How to obtain which interrupts cause system to hang?
Ian Smith
smithi at nimnet.asn.au
Sun Oct 10 05:56:02 UTC 2010
In freebsd-questions Digest, Vol 331, Issue 13, Message: 8
On Sat, 9 Oct 2010 20:05:48 +0300 ??????? ??????? <kes-kes at yandex.ru> wrote:
> Content-Type: text/plain; charset=windows-1251
^^^^^^^^^^^^
Hi KES, long time ..
> #systat -v
> 1 users Load 0.74 0.71 0.55 Oct 9 19:53
[..]
> Proc: Interrupts
> r p d s w Csw Trp Sys Int Sof Flt 24 cow 2008 total
> 2 3 39 23k 67 563 9 1710 47 15 zfod 9 ata0 irq14
> ozfod nfe0 irq23
> 23.1%Sys 50.8%Intr 1.3%User 0.0%Nice 24.8%Idle %ozfod 1999 cpu0: time
> | | | | | | | | | | | daefr
> ============+++++++++++++++++++++++++> 6 prcfr
Yes, system and esp. interrupt time is heavy .. 23k context switches!?

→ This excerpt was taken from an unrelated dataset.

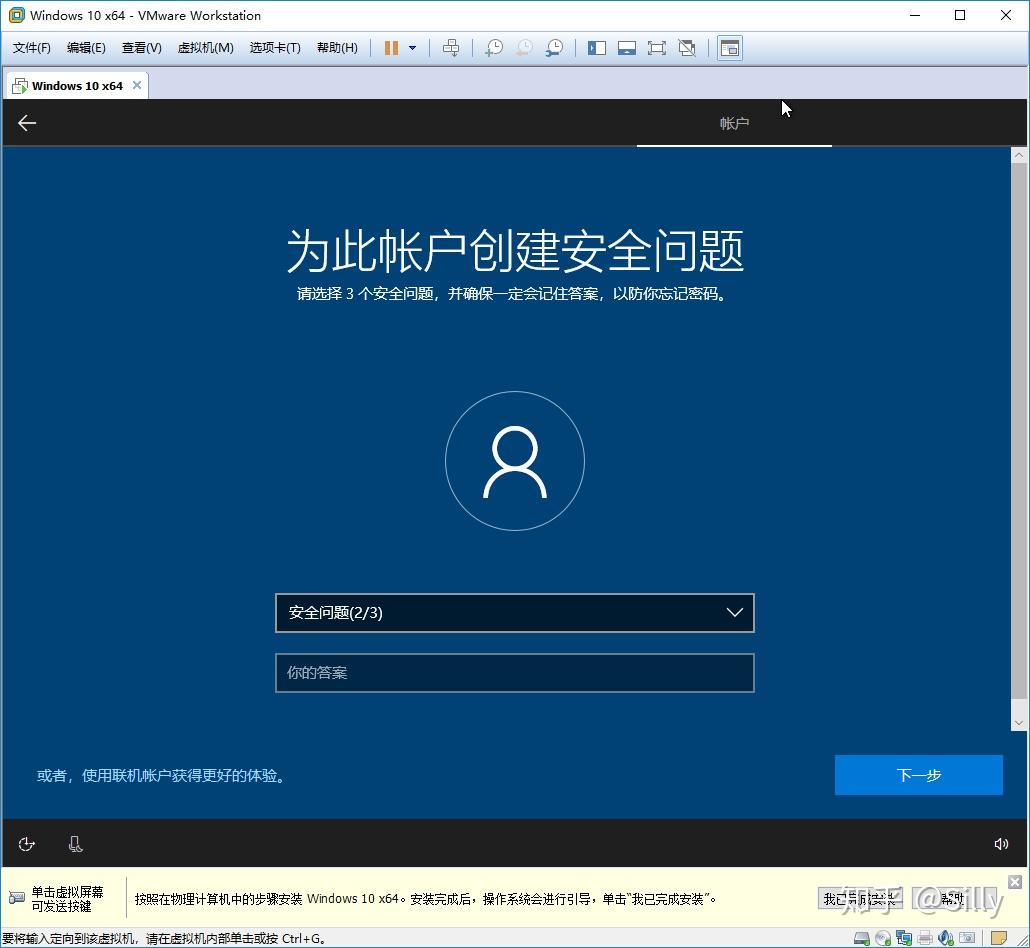Open the 虚拟机(M) menu

tap(205, 47)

In addition to b. f.'s good advice .. as you later said, 2000 Hz slicing
_should_ be ok, unless a slow CPU? Or perhaps a fast CPU throttled back
too far .. powerd? Check sysctl dev.cpu.0.freq while this is happening.

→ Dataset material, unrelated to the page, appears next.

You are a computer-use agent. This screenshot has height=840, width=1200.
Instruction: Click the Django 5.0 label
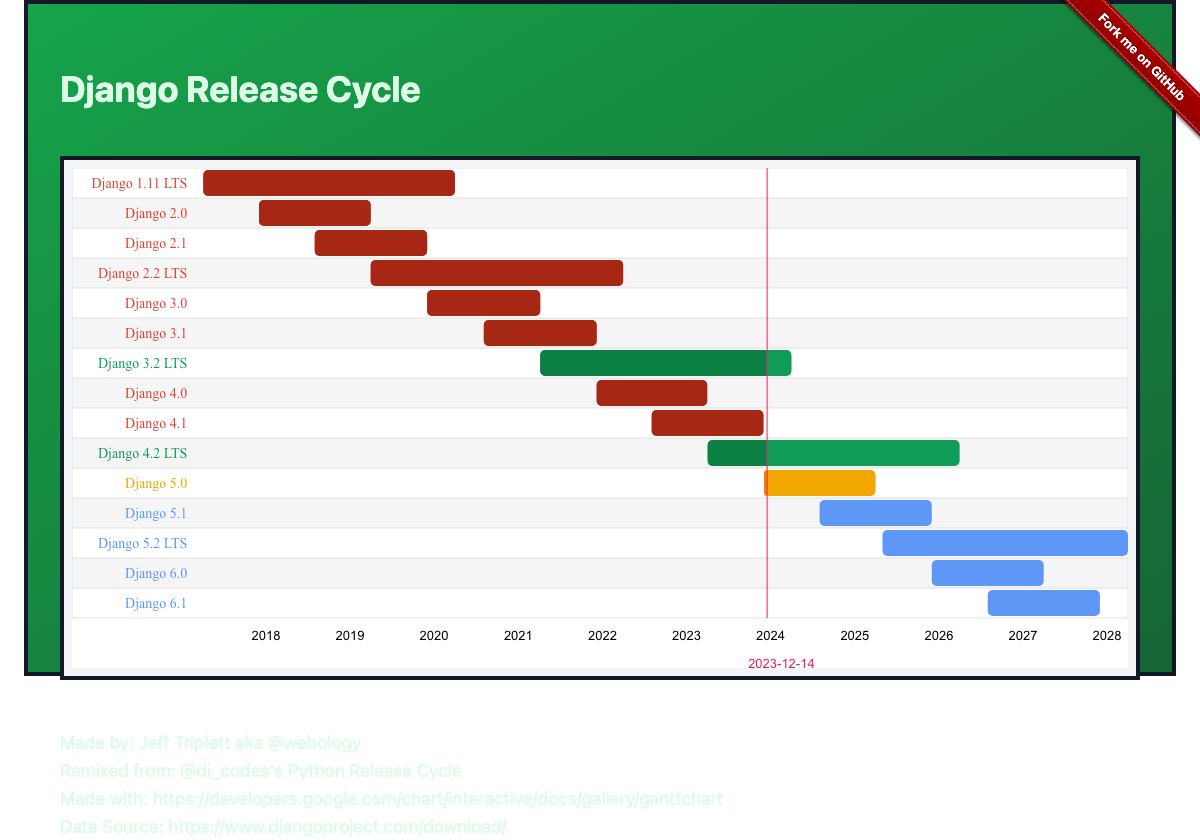click(155, 483)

Disable p4tcc if it's a modern CPU; that usually hurts more than helps.
Disable polling if you're using that .. you haven't provided much info,
like is this with any network load, despite nfe0 showing no interrupts?
> #top
> last pid: 24571; load averages: 0.10, 0.49, 0.50 up 0+19:15:01 19:56:36
> 42 processes: 3 running, 39 sleeping
> CPU: 0.7% user, 0.0% nice, 21.0% system, 36.3% interrupt, 41.9% idle
> Mem: 305M Active, 767M Inact, 252M Wired, 468K Cache, 213M Buf, 650M Free
> Swap: 4063M Total, 4063M Free
>
> PID USERNAME THR PRI NICE SIZE RES STATE TIME WCPU COMMAND
> 1054 bind 4 4 0 134M 109M kqread 0:51 0.00% named
> 986 root 1 44 0 5692K 1408K RUN 0:50 0.00% syslogd
> 1162 clamav 1 4 0 4616K 1468K accept 0:46 0.00% smtp-gated
> 11731 clamav 1 20 0 27948K 9728K pause 0:03 0.00% freshclam
> 11791 root 1 -58 0 7848K 4120K bpf 0:02 0.00% arpwatch
> 13208 root 1 44 0 10700K 4144K select 0:01 0.00% sendmail
> 13298 root 1 8 0 6748K 1440K nanslp 0:00 0.00% cron
> 12802 root 1 44 0 22880K 4004K select 0:00 0.00% sshd
>
>
> How to obtain what nasty happen, which process take 36-50% of CPU
> resource?
Try 'top -S'. It's almost certainly system process[es], not shown above.